PROBLEM TO SOLVE:
Write out exactly the lines from the start of the entries through the one that contains "Task: Switch to the General tab", including both.

RECORDS TO PROCESS:
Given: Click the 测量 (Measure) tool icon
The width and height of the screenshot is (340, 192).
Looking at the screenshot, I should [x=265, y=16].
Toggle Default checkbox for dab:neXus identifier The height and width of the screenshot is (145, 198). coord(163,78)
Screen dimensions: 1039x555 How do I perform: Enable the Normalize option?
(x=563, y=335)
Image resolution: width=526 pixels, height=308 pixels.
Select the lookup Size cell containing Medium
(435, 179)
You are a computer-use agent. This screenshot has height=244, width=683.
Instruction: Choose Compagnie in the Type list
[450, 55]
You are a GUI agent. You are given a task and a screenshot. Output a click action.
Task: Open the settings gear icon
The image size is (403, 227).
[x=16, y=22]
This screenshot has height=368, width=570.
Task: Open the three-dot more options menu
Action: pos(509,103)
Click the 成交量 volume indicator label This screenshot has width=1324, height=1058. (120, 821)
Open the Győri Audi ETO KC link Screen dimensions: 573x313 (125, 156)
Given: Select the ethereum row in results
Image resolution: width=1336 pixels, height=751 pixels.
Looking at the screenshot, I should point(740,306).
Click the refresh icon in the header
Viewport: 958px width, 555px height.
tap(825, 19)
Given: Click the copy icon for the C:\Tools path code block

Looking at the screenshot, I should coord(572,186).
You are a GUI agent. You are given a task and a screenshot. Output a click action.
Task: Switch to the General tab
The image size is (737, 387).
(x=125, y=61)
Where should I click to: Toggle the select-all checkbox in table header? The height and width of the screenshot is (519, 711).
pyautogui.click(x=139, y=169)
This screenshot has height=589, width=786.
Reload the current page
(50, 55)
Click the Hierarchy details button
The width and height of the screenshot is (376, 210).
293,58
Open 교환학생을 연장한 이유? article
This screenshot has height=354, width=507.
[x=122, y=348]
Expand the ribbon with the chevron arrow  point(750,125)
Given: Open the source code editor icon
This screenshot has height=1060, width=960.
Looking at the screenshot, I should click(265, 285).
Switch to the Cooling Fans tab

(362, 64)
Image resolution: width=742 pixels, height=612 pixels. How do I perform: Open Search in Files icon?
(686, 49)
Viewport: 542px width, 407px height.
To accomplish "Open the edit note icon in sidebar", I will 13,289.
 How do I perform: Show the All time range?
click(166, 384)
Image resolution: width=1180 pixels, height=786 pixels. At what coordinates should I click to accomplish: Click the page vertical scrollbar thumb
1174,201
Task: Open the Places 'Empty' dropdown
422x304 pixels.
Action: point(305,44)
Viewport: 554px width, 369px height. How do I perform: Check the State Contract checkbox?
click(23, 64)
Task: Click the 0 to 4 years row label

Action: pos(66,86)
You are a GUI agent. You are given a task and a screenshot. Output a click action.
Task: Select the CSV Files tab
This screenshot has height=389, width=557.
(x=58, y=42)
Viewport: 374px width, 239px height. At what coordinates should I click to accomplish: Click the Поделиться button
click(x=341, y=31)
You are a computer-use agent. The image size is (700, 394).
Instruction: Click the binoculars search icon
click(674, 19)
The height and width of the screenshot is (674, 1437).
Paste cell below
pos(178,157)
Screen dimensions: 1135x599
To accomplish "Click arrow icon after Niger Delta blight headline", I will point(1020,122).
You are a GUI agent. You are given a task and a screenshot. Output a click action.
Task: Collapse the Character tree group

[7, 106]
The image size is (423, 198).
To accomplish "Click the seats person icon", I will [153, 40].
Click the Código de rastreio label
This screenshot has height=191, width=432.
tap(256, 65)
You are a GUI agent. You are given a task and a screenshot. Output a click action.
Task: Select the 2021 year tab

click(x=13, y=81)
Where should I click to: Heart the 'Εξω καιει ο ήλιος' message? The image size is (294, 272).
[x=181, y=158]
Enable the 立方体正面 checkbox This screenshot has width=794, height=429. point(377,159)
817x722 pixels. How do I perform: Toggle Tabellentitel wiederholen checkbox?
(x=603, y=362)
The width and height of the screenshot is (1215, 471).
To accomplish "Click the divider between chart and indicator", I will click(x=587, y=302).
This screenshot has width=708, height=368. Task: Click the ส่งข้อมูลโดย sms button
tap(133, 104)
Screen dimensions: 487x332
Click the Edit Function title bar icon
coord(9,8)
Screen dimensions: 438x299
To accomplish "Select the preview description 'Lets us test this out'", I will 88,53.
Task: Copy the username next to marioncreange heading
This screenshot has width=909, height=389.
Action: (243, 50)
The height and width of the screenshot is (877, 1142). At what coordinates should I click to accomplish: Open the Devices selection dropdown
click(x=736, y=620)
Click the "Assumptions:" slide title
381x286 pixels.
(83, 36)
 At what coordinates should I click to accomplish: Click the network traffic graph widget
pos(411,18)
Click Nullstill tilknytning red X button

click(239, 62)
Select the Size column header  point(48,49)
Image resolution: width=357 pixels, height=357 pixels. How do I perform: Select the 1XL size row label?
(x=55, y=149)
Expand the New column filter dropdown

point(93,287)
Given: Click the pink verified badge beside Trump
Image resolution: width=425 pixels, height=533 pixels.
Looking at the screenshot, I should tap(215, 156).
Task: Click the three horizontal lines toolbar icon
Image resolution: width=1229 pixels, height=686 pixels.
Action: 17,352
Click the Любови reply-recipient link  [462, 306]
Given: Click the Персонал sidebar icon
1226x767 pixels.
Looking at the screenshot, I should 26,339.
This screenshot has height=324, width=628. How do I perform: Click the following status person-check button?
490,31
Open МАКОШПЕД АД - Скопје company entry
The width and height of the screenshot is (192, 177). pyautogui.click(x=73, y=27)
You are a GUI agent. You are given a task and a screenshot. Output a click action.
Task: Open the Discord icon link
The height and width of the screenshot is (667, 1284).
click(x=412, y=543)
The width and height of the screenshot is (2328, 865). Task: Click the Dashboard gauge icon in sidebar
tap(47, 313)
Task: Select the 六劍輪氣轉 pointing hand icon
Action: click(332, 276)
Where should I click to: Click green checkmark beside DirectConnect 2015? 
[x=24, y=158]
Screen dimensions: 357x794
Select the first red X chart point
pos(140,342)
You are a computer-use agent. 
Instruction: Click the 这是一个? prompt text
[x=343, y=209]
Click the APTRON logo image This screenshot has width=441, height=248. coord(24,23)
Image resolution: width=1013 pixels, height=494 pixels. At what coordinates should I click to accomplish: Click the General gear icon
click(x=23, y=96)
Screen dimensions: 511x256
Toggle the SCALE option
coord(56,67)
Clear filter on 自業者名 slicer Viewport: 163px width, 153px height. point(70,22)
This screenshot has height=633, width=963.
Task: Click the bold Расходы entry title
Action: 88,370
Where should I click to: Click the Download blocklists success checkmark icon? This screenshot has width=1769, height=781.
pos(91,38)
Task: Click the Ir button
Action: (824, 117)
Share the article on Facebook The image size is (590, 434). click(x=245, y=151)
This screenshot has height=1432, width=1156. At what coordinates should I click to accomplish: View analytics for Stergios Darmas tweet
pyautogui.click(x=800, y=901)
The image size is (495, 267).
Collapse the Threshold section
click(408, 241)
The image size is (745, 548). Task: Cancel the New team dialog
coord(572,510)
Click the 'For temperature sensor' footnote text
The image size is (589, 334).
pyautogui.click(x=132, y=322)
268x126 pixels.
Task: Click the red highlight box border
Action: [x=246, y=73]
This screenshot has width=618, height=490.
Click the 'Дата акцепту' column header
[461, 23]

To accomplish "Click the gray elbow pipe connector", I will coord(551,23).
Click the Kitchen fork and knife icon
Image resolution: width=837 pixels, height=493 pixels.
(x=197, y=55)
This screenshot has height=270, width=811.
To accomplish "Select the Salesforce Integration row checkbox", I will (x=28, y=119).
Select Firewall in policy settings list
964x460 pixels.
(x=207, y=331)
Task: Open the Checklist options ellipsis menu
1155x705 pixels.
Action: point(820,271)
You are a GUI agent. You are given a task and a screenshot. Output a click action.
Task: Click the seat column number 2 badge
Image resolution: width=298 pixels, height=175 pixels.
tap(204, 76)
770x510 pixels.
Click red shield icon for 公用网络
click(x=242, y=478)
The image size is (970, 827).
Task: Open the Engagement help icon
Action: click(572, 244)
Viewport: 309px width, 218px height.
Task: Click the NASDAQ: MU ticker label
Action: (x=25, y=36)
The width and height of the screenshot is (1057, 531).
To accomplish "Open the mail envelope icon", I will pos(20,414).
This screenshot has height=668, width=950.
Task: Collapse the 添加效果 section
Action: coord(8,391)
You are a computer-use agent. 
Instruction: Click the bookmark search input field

ANSWER SPACE:
Given: Click the 测量 (Measure) tool icon
The width and height of the screenshot is (340, 192).
Looking at the screenshot, I should [x=265, y=16].
Toggle Default checkbox for dab:neXus identifier The height and width of the screenshot is (145, 198). coord(163,78)
Screen dimensions: 1039x555 How do I perform: Enable the Normalize option?
(x=563, y=335)
Image resolution: width=526 pixels, height=308 pixels.
Select the lookup Size cell containing Medium
(435, 179)
You are a computer-use agent. This screenshot has height=244, width=683.
Instruction: Choose Compagnie in the Type list
[450, 55]
You are a GUI agent. You are given a task and a screenshot. Output a click action.
Task: Open the settings gear icon
The image size is (403, 227).
[x=16, y=22]
This screenshot has height=368, width=570.
Task: Open the three-dot more options menu
Action: pos(509,103)
Click the 成交量 volume indicator label This screenshot has width=1324, height=1058. (120, 821)
Open the Győri Audi ETO KC link Screen dimensions: 573x313 (125, 156)
Given: Select the ethereum row in results
Image resolution: width=1336 pixels, height=751 pixels.
Looking at the screenshot, I should point(740,306).
Click the refresh icon in the header
Viewport: 958px width, 555px height.
tap(825, 19)
Given: Click the copy icon for the C:\Tools path code block

Looking at the screenshot, I should coord(572,186).
You are a GUI agent. You are given a task and a screenshot. Output a click action.
Task: Switch to the General tab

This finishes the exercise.